POSSIBLE BENEFITS TO SUBJECTS
You will not directly benefit from participation in this study.
POSSIBLE BENEFITS TO SOCIETY
This study will help researchers learn more about the risk factors that contribute to the development of early-onset Alzheimer's disease in patients with Down syndrome. Hopefully, this information will aid in the treatment of future patients with this condition.
YOUR OPTIONS IF YOU CHOOSE NOT TO BE IN THIS STUDY
This research is not a treatment study. Your alternative is not to participate in this study.
COSTS TO YOU FOR BEING IN THIS STUDY
There are no costs to you for participating in this research study.
PAYMENT FOR PARTICIPATION
You will not be paid for your participation in this research study.
CONFIDENTIALITY
All data will remain anonymous and no names or personal information will be associated with you and any data collected from this survey. Zip code will be collected from the survey as part of collecting demographic information, but zip code alone cannot be used to identify who you are since the survey responses are anonymous.
All research data will be stored electronically on a secure network with encryption and password protection to help prevent unauthorized access to personal information. The online survey system will not save IP addresses or any identifying information about you. The data will be kept on a password protected computer and will be destroyed six years after completion of research.
The research team will keep your data confidential. None of the information will be disclosed to others, except if necessary to protect your rights or welfare or if required by law (i.e., harm to self or others, reports of certain infectious diseases). The CHLA Institutional Review Board (IRB) that reviewed this research, and authorized representatives of CHLA may also have access to the study records in order to oversee the study. You will not be identified in any publications of the research results.
QUESTIONS ABOUT THIS STUDY
If you have questions, concerns, or complaints about the study, please reach out to the CHLA research team at dsresearch@chla.usc.edu and we will send you a response within approximately 1-3 business days.

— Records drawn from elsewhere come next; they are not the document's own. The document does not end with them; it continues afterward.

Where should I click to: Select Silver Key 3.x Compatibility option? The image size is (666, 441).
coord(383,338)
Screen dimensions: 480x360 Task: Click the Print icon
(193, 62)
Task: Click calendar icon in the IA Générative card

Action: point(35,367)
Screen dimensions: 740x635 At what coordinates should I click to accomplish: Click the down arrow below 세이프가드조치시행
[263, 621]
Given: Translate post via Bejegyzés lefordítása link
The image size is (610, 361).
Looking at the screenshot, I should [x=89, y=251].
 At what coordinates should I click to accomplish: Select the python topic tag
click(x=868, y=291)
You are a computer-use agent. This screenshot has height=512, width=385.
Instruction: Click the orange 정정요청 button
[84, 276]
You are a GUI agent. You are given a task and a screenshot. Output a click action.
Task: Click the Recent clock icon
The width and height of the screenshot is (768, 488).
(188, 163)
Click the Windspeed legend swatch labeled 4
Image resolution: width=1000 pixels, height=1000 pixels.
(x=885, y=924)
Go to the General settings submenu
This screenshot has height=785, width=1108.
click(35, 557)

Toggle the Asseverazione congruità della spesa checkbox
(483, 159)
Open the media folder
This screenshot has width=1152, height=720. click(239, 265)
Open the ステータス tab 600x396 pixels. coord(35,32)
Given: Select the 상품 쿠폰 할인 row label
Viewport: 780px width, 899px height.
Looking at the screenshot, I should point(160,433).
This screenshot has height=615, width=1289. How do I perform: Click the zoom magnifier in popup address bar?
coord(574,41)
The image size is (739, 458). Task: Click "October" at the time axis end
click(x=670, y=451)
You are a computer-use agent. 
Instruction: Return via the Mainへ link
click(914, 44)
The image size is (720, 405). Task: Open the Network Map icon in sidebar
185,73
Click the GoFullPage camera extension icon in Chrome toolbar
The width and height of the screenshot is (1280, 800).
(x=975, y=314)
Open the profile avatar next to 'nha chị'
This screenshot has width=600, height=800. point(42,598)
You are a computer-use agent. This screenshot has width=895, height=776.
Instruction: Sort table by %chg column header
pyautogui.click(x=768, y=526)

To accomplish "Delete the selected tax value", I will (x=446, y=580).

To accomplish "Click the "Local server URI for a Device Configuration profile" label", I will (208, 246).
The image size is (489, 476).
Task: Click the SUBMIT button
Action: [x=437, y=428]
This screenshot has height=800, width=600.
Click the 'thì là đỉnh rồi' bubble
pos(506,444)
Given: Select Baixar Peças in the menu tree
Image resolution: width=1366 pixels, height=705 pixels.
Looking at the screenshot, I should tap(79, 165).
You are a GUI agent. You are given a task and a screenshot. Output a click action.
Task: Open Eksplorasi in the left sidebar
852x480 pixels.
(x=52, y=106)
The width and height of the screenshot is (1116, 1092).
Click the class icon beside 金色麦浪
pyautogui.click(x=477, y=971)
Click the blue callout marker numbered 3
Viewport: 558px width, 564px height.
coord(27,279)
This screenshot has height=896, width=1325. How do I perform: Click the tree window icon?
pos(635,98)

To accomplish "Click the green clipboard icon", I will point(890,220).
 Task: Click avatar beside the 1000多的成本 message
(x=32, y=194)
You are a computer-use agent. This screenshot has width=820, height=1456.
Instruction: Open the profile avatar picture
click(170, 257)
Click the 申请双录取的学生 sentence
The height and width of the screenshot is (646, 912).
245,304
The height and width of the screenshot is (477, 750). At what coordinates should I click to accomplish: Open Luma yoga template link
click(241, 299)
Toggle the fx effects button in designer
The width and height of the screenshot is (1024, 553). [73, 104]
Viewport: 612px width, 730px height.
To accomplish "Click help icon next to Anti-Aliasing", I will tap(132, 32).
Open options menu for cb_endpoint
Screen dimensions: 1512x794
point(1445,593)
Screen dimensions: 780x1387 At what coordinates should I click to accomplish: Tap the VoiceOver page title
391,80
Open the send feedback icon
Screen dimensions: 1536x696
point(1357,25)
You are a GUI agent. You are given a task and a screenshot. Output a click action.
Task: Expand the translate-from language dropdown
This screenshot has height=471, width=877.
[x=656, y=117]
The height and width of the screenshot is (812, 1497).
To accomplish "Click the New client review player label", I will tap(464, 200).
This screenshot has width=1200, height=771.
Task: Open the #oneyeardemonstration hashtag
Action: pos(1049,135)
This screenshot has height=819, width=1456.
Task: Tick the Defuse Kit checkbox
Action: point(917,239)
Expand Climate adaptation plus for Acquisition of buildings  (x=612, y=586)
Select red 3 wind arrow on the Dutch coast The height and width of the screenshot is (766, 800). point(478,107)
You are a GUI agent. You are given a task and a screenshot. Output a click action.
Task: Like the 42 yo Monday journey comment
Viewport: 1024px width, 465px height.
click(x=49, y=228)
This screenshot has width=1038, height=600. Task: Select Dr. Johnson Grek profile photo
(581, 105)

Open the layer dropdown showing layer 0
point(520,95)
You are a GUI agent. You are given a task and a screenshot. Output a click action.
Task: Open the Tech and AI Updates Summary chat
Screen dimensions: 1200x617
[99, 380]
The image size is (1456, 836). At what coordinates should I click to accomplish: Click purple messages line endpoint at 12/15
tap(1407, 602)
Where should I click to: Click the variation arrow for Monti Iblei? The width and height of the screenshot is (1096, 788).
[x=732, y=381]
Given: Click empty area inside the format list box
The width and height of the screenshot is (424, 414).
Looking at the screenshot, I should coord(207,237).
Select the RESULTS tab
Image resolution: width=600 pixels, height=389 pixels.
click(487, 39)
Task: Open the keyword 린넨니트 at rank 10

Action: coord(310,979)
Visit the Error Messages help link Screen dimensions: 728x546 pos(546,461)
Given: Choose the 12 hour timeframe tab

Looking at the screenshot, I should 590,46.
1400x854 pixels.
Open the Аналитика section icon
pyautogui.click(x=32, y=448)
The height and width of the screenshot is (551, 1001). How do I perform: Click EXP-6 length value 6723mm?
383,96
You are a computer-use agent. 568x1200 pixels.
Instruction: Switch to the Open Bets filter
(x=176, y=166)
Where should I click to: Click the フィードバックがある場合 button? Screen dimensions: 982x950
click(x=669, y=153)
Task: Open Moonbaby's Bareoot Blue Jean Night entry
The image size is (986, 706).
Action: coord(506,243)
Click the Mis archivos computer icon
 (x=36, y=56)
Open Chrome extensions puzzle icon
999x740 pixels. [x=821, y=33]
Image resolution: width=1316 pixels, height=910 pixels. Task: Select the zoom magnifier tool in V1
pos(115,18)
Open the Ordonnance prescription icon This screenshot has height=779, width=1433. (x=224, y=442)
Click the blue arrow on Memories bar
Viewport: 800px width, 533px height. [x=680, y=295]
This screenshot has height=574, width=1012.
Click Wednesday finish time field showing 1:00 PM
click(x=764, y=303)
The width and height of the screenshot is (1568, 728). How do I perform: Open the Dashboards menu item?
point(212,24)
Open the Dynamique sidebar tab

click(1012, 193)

RIGHTS OF RESEARCH SUBJECTS
You can agree to take part in this study and stop your participation in the study anytime. You should not select the box below indicating you agree to participate in the study if you have any questions that have not been answered or if you are unclear about any information in this form.
Your participation in the study is entirely voluntary. If you choose not to take part in the study or decide to stop your participation in this study at any time, there will be no penalty or loss of benefits to which you are otherwise entitled. Your choice about whether or not to participate will have no effect on your relationship with Children's Hospital Los Angeles.
This research is being overseen by the CHLA Institutional Review Board ("IRB"). An IRB is a group of people who perform an ethical review of research studies. You may talk to them at (323) 361-2265, or hspp@chla.usc.edu if:
- You have questions, concerns, or complaints that are not being answered by the research team.
- You are not getting answers from the research team.
- You cannot reach the research team.
- You want to talk to someone else about the research.
- You have questions about your rights as a research subject.
ELECTRONIC AGREEMENT TO PARTICIPATE
- You have read this document and understand its meaning;
- You have had a chance to ask questions and have had these questions answered to your satisfaction;
- You consent to your participation in this research study
- You may print a copy of this research information sheet for your records.